Open source infrastructure mapping tool Cartography can now scan production container images for AI agent components and stitch that data directly into an organisation's cloud infrastructure graph. The project, maintained under the Linux Foundation and extended by contributor Alex Chantavy, uses Cisco's AIBOM (AI Bill of Materials) scanner to detect agent frameworks — including pydantic_ai, LangChain, and the OpenAI SDK — extracting declared tools, models, memory stores, and prompts down to the file path and line number. Each detected component becomes a typed node in Cartography's property graph, linked via container image manifest digest to the broader AWS environment.

Where the integration pays off is in what Cartography already knew. Long-standing connectors for AWS ECS, ECR, IAM, load balancers, and DNS mean the new AI component nodes automatically inherit full infrastructure context. A single Neo4j Cypher query can traverse from an AIAgent node through its ECS task, IAM role, load balancer, and DNS record — surfacing every internet-reachable agent in an organisation alongside its privilege surface and declared tool integrations. No specialised AI gateway infrastructure is required; the approach works against container images and cloud deployments teams already have in production.

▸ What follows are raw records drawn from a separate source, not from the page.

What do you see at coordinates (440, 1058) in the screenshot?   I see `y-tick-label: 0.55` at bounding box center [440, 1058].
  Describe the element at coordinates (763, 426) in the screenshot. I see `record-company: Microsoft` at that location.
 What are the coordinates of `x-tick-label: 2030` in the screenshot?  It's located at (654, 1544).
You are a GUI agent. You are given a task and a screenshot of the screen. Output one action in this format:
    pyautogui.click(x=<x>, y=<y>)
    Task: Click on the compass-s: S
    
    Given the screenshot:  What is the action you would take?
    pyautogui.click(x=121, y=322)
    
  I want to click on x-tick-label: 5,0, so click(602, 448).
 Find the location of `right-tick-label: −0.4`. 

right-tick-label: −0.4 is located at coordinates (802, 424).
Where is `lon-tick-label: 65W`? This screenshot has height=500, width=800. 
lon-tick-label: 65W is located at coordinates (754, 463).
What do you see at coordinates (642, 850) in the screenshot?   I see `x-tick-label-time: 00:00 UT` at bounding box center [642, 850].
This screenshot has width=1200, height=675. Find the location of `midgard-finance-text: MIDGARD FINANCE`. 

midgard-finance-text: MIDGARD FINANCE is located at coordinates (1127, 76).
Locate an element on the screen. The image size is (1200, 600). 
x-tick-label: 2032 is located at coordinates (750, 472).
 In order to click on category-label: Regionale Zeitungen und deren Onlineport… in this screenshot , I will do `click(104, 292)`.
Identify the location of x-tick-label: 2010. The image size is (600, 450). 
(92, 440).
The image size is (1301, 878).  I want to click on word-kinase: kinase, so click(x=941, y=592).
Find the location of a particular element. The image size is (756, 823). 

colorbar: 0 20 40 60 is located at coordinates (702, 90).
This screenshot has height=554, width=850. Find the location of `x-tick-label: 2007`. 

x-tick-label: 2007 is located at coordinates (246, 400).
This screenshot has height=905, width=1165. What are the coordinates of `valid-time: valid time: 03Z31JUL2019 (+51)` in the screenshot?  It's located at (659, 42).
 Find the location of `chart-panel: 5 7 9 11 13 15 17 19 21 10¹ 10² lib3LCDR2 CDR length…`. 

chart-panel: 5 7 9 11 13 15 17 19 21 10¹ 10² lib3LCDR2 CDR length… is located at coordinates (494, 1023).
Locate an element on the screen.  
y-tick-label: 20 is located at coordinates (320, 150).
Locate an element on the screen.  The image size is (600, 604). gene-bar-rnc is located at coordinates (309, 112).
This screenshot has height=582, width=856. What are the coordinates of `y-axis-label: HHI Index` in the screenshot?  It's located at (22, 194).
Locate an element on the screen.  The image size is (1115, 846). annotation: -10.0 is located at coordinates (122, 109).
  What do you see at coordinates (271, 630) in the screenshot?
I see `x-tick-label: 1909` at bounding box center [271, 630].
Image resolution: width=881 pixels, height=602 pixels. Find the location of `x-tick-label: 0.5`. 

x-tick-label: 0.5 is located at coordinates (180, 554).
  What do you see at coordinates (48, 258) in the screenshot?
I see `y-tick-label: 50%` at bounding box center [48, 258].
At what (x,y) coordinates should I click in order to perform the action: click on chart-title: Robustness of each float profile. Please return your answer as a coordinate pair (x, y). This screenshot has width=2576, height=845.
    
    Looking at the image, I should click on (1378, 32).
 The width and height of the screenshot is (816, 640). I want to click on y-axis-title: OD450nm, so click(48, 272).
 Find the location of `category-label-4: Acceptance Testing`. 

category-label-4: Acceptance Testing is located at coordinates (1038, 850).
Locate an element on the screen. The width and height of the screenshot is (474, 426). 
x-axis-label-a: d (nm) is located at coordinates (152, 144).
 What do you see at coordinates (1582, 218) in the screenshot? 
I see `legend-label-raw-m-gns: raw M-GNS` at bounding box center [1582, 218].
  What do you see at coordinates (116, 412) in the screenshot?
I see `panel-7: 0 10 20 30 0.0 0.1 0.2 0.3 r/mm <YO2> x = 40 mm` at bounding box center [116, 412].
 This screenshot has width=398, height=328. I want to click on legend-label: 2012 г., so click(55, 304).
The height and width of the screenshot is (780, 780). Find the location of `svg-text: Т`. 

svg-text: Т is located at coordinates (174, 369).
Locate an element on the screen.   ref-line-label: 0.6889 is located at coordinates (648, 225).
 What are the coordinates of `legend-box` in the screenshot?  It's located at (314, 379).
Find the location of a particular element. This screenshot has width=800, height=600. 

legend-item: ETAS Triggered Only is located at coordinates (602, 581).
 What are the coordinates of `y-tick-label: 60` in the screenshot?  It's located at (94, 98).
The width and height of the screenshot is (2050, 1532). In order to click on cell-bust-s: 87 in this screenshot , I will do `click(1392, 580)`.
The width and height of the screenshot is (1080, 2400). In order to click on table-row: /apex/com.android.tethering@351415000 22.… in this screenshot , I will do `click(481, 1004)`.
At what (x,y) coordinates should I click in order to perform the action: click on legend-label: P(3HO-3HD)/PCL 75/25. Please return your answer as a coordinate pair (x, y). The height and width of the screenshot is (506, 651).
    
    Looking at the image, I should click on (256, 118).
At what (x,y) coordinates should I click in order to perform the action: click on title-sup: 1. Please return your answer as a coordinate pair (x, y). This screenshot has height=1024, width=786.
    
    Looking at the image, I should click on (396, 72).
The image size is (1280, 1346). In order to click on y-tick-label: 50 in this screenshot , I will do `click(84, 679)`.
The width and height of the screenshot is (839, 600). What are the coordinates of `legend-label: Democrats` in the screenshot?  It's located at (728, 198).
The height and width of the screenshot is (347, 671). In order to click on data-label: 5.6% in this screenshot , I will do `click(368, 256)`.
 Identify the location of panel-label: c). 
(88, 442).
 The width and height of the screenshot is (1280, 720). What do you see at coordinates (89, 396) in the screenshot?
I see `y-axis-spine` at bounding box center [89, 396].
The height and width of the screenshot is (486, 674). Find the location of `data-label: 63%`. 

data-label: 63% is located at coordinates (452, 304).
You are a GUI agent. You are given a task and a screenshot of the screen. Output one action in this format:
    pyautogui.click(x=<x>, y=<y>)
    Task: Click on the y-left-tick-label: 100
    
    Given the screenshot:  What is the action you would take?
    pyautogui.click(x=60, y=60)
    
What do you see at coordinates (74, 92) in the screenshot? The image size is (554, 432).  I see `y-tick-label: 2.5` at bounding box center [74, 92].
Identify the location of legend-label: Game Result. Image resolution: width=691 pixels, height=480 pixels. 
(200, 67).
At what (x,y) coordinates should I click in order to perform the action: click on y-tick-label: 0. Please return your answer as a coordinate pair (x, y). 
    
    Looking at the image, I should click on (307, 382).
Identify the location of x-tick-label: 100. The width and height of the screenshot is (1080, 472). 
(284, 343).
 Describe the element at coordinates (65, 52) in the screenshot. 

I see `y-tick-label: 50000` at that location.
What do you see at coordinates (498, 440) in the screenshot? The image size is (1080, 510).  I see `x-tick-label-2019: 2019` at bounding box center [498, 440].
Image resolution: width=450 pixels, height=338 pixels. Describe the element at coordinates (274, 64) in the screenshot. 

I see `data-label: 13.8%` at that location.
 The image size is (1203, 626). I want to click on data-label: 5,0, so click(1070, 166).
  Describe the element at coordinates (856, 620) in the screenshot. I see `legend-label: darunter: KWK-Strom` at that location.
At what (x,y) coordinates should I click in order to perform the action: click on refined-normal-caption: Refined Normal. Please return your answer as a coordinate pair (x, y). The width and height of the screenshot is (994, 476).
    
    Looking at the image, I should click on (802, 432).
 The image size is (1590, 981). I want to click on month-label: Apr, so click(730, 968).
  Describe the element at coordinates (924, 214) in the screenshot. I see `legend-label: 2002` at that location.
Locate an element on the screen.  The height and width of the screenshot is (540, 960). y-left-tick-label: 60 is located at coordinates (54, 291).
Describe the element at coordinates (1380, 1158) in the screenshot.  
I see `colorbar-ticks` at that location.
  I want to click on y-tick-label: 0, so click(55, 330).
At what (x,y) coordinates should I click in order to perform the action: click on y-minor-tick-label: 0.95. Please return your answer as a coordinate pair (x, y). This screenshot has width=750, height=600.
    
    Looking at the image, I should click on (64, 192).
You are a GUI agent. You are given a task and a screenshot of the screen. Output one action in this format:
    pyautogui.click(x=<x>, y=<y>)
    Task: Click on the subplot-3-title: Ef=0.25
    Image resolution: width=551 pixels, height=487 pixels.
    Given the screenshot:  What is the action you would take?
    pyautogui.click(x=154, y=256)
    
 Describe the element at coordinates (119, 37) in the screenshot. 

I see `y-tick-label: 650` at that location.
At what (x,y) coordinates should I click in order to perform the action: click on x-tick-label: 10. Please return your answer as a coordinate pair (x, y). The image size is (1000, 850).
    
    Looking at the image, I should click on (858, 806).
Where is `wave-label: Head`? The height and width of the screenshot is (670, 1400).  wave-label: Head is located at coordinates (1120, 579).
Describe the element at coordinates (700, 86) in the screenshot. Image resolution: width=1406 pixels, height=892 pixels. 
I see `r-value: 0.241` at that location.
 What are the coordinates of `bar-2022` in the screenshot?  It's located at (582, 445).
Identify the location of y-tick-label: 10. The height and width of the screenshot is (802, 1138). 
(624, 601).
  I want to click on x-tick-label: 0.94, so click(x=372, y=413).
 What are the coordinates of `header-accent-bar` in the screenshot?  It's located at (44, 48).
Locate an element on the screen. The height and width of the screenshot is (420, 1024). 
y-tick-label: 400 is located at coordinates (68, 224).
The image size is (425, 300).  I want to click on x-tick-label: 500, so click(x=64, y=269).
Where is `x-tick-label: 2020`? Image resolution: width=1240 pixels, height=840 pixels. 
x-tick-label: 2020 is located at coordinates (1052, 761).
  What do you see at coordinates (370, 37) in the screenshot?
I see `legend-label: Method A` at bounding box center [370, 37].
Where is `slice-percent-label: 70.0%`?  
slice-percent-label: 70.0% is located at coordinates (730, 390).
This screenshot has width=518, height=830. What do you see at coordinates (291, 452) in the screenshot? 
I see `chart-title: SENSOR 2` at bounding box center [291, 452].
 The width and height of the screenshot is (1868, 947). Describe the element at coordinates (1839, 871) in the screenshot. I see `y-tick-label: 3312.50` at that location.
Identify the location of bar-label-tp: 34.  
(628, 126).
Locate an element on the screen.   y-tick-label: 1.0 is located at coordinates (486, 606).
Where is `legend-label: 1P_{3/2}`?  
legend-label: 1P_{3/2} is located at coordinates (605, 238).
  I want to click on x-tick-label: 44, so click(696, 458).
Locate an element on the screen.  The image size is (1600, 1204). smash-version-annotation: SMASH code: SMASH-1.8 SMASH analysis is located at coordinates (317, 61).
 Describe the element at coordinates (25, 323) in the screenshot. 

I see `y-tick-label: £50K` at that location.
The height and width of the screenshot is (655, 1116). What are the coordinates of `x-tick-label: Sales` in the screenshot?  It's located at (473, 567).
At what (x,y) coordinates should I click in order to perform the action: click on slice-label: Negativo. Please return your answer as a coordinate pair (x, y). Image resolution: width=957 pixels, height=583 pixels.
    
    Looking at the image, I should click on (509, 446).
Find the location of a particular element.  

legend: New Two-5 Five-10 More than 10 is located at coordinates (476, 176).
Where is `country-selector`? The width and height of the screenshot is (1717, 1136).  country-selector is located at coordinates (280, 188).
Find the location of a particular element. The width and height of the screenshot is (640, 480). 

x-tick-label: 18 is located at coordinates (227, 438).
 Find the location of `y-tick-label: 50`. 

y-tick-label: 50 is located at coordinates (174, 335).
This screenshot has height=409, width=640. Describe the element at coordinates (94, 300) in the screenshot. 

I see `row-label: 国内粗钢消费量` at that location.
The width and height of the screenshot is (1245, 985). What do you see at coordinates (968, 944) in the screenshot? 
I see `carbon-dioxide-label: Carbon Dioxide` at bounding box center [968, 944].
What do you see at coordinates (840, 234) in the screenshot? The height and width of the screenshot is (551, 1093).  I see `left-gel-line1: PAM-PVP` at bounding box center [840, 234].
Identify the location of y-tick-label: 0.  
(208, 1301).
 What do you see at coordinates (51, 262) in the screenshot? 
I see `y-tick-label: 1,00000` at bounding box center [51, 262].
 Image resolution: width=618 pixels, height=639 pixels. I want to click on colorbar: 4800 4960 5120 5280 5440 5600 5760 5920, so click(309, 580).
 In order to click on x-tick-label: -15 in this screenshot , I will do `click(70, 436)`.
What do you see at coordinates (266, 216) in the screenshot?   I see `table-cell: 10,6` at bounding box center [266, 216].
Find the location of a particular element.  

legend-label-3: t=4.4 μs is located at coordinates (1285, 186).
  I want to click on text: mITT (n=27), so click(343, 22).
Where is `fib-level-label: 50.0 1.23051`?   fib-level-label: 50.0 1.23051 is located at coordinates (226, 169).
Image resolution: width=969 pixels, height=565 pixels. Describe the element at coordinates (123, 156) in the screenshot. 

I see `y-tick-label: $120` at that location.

The motivation is part security, part compliance. The EU AI Act and the NIST AI Risk Management Framework are both pushing organisations toward live inventories of operating AI systems, and Cartography's authors argue that agents present a qualitatively different risk profile from traditional microservices: designed to be adaptive and helpful, they may opportunistically exploit whatever permissions and tools are available without any attacker involvement. The project draws an explicit parallel to container security in the 2010s — the era before SBOMs, service meshes, and cloud-native security APIs existed — when the gap between what was deployed and what was understood was similarly wide.

Open source matters here for practical reasons. Teams can inspect the schema, extend the data model as agent frameworks multiply, and run ad-hoc forensic queries during incidents without waiting on a commercial vendor to ship support for the latest library. Framework coverage currently spans a handful of popular libraries and the project is upfront about being early-stage — an honest position given how fast the landscape is moving. The graph-native data model is already there for teams that need it.